Jamie Chung went on to a career as an actress. Her early roles included appearances on TV shows such as Days of Our Lives and Veronica Mars, supporting parts in feature films like I Now Pronounce You Chuck and Larry, Sorority Row, and Grown Ups. She eventually moved onto larger roles, such as the lead in the ABC Family TV miniseries Samurai Girl, as one of the main cast members in the 2011 feature film Sucker Punch, and as Mulan in the TV show Once Upon a Time. Chung was a series regular, starring as Clarice Fong/Blink, in the TV series based on the X-Men franchise, The Gifted. She is regarded as the Real World alumna with the most successful media career. She married Bryan Greenberg in October, 2015.

Robin Hibbard became pregnant with her first child, Ethan, in 2009. He was followed by Raina, born on January 9, 2015.

Brad Fiorenza married Road Rules: Viewers' Revenge alumna Tori Hall on April 12, 2010. Together they have two children: John Brady Fiorenza (born August 4, 2011) and Chase Fiorenza (born January 13, 2015). The couple divorced in 2016.
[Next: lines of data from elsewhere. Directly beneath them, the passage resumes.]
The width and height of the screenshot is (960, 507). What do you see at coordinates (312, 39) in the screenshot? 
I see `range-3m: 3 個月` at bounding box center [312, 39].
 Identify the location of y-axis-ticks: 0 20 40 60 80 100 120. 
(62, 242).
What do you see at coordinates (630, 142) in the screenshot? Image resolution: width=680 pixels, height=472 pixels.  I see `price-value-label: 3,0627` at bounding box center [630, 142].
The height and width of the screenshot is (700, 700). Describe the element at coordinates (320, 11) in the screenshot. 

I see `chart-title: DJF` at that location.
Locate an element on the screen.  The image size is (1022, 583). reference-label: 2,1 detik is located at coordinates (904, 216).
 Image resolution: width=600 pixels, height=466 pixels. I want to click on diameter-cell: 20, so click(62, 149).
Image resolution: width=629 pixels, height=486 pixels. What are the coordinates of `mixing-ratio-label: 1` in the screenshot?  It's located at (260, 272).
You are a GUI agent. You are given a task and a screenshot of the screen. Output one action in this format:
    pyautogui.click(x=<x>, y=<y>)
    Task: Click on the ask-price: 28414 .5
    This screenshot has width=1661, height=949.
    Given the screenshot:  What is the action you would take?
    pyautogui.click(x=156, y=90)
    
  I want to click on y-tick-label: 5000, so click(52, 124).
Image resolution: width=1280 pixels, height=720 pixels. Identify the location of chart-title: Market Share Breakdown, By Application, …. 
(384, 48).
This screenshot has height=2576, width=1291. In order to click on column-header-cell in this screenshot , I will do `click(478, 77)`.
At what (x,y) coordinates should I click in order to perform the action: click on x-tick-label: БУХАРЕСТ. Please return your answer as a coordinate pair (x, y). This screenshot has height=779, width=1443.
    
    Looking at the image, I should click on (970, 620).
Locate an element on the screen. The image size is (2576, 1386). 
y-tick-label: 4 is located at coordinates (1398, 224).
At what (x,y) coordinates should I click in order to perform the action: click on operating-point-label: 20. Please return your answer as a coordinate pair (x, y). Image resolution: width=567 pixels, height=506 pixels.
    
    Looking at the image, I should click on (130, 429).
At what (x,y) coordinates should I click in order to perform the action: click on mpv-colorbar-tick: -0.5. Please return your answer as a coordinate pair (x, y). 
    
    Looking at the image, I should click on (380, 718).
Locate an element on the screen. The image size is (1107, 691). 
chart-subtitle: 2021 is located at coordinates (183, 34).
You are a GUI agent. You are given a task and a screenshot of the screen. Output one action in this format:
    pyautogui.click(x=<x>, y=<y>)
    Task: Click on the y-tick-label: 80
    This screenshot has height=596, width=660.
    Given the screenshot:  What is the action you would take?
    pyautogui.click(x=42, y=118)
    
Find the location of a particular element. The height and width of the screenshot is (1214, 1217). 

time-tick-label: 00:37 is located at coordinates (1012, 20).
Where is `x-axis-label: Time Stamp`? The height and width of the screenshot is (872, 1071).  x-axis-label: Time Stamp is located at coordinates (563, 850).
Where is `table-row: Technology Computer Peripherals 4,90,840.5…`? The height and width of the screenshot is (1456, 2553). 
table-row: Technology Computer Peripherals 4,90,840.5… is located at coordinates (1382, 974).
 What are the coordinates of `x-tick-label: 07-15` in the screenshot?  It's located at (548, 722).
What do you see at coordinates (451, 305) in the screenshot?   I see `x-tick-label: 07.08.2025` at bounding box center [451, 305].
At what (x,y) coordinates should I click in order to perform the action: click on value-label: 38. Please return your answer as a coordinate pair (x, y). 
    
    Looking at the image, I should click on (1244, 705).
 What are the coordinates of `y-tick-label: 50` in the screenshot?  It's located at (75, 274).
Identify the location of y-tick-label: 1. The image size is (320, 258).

Cameran Eubanks was a cast member on the Bravo reality television series Southern Charm for its first six seasons. In 2020, she announced her departure from the series. Eubanks and Jason Wimberly's first daughter, Palmer Corrine Wimberly, was born on November 11, 2017. The following year, she spoke about the reasons that led her to cease breastfeeding. In 2021, Eubanks released her first memoir, titled One Day You'll Thank Me.

===The Challenge===

| Cast member | Seasons of The Challenge | Other appearances |
|---|---|---|
| Brad Fiorenza | Battle of the Sexes 2, The Inferno II, The Gauntlet 2, The Duel, The Gauntlet III, The Duel II, The Ruins, Cutthroat (2010), Vendettas, Final Reckoning, Battle of the Eras, Cutthroat (2026) | The Challenge: All Stars (season 2), The Challenge: All Stars (season 3), The Challenge: All Stars (season 4) |
| Cameran Eubanks | Battle of the Sexes 2, The Gauntlet 2 | —N/a |
| Charlie Dordevich | —N/a | —N/a |
| Frankie Abernathy | —N/a | —N/a |
| Jacquese Smith | Battle of the Sexes 2 | —N/a |
| Jamie Chung | The Inferno II | —N/a |
| Randy Barry | Battle of the Sexes 2, The Gauntlet 2 | —N/a |
| Robin Hibbard | Battle of the Sexes 2, The Inferno II, The Gauntlet 2, The Duel, The Gauntlet III, The Island, The Duel II, Rivals, Battle of the Exes | —N/a |

Note: Brad made an appearance on Battle for a New Champion for an elimination.